Creation of maximum size file in C: drive (OS drive) fails - c

I have developed a disk and file wiping software (using WIN32 api) which also contains option of wiping drive's free space. I do this by creating a file which is size of drive's free space available and then I write random bytes (Applying various standard wiping schemes) on that file.
My problem is that It works well on on every other drive except on the drive which has windows operating system installed (in my case, it is C:). It gives "Not enough disk space" error although the said drive has lots of free space available. My program runs with administrative privileges. Is it some kind of privileges issue? Do I need to give more privileges to my program even after running it with administrator? I would want to do it programatically using winapi.
I am testing mostly on NTFS file system. I am creating file using CreateFile winapi call and to make sure to create exact size of file equaling available free space, I am using fragmentation api to get free space and then using SetEndOfFile winapi method to extend the size of file.
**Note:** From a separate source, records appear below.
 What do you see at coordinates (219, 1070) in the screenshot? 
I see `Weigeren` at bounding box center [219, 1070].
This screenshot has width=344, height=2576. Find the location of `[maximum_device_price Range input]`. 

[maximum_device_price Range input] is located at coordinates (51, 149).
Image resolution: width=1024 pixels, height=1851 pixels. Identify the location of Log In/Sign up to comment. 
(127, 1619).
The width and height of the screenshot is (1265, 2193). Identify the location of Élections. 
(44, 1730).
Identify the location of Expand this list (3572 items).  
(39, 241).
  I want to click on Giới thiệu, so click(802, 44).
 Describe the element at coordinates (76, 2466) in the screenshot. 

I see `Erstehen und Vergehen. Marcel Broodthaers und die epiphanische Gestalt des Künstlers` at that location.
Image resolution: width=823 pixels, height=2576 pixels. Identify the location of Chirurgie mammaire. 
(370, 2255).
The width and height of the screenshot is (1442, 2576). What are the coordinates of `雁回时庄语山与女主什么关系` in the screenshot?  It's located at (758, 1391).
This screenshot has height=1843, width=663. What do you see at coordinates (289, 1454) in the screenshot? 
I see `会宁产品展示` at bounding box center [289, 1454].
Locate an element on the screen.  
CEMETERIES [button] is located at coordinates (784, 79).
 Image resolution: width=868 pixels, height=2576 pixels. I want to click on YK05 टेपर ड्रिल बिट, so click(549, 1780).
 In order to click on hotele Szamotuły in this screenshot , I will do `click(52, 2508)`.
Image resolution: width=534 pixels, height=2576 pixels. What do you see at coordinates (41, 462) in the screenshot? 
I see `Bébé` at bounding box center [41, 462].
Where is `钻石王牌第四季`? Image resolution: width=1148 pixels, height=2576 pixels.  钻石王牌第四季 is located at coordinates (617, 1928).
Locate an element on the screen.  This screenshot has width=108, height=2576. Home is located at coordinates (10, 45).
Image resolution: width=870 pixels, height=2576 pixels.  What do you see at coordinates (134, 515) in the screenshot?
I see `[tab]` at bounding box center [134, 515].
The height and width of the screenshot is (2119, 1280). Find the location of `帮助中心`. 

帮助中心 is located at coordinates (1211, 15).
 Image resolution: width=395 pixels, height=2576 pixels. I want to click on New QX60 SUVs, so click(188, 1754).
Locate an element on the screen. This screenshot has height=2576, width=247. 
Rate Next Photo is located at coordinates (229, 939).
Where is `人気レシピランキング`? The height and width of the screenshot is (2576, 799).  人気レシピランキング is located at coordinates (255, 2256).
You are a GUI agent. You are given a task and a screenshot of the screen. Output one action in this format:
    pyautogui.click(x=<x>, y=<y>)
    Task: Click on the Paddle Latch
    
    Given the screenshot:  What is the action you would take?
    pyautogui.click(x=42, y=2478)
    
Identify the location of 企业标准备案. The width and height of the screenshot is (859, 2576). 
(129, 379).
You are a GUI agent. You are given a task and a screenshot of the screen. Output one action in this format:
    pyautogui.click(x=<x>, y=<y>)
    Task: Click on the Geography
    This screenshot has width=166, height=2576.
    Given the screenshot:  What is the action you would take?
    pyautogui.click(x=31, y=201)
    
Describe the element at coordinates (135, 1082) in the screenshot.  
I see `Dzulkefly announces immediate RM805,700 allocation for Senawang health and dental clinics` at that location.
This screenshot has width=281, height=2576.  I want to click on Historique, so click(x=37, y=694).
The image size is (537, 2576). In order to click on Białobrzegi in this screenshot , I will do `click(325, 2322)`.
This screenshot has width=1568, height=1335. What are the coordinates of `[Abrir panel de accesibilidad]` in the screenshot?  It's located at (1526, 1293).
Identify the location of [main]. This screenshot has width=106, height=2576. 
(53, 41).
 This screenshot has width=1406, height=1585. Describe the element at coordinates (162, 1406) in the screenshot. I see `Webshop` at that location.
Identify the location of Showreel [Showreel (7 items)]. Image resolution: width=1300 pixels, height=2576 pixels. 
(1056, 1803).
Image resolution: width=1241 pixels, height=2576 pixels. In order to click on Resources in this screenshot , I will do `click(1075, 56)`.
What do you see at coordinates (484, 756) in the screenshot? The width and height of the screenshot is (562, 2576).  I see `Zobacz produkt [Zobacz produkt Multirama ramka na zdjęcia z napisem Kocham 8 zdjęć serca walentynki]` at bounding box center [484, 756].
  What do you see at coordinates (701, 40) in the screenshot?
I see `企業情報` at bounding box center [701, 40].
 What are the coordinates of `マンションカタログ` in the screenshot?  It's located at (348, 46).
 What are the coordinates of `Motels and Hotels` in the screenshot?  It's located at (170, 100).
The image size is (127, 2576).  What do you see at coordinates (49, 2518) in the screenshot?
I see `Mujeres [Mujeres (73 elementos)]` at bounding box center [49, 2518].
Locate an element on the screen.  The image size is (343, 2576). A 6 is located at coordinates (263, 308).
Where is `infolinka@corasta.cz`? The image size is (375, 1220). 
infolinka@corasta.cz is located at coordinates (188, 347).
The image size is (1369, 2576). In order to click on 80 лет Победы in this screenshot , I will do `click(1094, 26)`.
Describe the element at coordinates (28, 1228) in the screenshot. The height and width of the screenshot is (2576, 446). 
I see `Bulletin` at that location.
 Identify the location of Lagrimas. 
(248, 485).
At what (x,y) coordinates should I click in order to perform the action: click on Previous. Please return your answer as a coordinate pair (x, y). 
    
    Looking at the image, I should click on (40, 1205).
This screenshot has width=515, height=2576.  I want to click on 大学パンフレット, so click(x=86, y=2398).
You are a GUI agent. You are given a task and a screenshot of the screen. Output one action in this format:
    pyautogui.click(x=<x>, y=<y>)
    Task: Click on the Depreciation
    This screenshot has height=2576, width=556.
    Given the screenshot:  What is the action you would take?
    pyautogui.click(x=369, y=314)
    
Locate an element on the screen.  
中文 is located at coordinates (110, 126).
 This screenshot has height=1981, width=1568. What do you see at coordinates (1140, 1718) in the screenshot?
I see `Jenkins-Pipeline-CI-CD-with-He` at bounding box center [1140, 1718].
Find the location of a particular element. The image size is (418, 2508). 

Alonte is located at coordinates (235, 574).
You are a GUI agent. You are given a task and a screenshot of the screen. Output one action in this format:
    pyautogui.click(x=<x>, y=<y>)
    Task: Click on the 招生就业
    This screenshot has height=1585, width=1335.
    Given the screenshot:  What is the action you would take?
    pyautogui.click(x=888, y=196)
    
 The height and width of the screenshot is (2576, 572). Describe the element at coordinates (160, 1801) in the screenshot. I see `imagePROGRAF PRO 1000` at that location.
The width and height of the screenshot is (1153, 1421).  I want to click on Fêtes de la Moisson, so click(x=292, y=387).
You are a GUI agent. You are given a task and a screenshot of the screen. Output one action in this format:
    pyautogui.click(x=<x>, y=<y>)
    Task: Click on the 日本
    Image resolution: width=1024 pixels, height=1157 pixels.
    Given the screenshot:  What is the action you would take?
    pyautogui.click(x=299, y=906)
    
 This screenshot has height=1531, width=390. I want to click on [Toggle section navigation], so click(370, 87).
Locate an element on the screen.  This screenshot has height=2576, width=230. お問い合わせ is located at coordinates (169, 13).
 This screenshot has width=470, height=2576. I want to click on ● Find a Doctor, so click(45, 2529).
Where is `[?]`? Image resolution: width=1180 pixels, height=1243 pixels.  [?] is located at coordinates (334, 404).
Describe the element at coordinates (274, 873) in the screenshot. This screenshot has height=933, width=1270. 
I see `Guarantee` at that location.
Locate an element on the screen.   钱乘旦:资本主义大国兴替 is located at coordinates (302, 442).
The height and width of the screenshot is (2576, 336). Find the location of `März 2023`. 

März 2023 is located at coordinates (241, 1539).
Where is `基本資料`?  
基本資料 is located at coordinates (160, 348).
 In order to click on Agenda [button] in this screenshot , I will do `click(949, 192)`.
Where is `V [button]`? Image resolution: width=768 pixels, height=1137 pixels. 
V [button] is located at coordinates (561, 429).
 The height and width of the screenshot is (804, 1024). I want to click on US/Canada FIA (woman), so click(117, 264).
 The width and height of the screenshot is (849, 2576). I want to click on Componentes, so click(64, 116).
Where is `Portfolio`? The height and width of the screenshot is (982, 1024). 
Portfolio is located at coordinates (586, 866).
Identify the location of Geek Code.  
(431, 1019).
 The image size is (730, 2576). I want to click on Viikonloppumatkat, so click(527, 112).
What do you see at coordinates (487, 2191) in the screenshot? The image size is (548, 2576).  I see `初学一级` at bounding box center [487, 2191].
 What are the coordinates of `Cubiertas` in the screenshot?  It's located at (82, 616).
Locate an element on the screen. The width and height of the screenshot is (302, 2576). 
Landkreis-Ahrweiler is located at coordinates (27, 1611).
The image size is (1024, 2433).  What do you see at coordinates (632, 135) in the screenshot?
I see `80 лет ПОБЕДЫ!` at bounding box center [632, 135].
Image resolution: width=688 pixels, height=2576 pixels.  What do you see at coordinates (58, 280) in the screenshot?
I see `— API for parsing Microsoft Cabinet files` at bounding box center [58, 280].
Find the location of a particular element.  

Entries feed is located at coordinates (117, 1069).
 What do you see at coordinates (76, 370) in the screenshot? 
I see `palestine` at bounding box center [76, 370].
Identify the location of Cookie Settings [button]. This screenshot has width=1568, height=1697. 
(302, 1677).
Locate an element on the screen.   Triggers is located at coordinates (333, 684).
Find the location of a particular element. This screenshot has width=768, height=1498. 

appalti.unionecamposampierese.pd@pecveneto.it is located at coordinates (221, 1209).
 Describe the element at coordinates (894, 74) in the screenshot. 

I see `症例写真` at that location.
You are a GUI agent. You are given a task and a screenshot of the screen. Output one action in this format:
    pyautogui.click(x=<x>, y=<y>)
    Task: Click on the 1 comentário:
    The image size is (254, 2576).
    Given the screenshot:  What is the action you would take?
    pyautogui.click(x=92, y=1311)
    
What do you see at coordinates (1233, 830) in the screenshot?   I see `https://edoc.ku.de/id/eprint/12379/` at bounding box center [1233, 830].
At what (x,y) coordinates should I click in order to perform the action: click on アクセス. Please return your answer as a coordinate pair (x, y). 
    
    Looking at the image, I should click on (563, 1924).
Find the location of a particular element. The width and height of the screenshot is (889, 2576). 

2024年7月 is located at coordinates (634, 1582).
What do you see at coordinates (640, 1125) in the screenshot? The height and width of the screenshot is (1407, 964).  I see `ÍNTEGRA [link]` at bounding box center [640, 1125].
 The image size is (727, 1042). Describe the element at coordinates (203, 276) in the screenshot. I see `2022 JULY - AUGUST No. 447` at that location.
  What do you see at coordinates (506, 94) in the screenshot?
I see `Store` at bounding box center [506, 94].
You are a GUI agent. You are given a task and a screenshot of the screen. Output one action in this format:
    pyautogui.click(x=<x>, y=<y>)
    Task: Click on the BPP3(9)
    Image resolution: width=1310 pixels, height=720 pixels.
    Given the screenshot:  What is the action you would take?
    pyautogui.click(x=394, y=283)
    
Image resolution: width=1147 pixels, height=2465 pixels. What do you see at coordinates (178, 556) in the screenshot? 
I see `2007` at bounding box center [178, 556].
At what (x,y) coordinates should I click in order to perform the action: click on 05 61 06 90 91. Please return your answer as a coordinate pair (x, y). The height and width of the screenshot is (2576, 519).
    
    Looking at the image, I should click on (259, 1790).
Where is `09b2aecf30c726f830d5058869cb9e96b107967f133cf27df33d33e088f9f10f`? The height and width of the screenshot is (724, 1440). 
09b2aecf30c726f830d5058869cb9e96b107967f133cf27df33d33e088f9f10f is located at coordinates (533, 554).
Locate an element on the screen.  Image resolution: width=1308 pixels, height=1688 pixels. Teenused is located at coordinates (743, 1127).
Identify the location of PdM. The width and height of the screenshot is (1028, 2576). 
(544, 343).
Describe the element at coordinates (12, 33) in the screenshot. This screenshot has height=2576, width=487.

Any help would be appreciated.

Windows doesn't handle running out of disk space well, so it wouldn't surprise me if the system reserves some disk space ordinary users, even administrators can't use. However regardless of whether that is true or not, your scheme is flawed. It's easily possible for the amount of space allocated to change in between the the time you find out how much space is free and you try to allocate it all. And even it works, things might start breaking because the disk is full, even if only for a short while.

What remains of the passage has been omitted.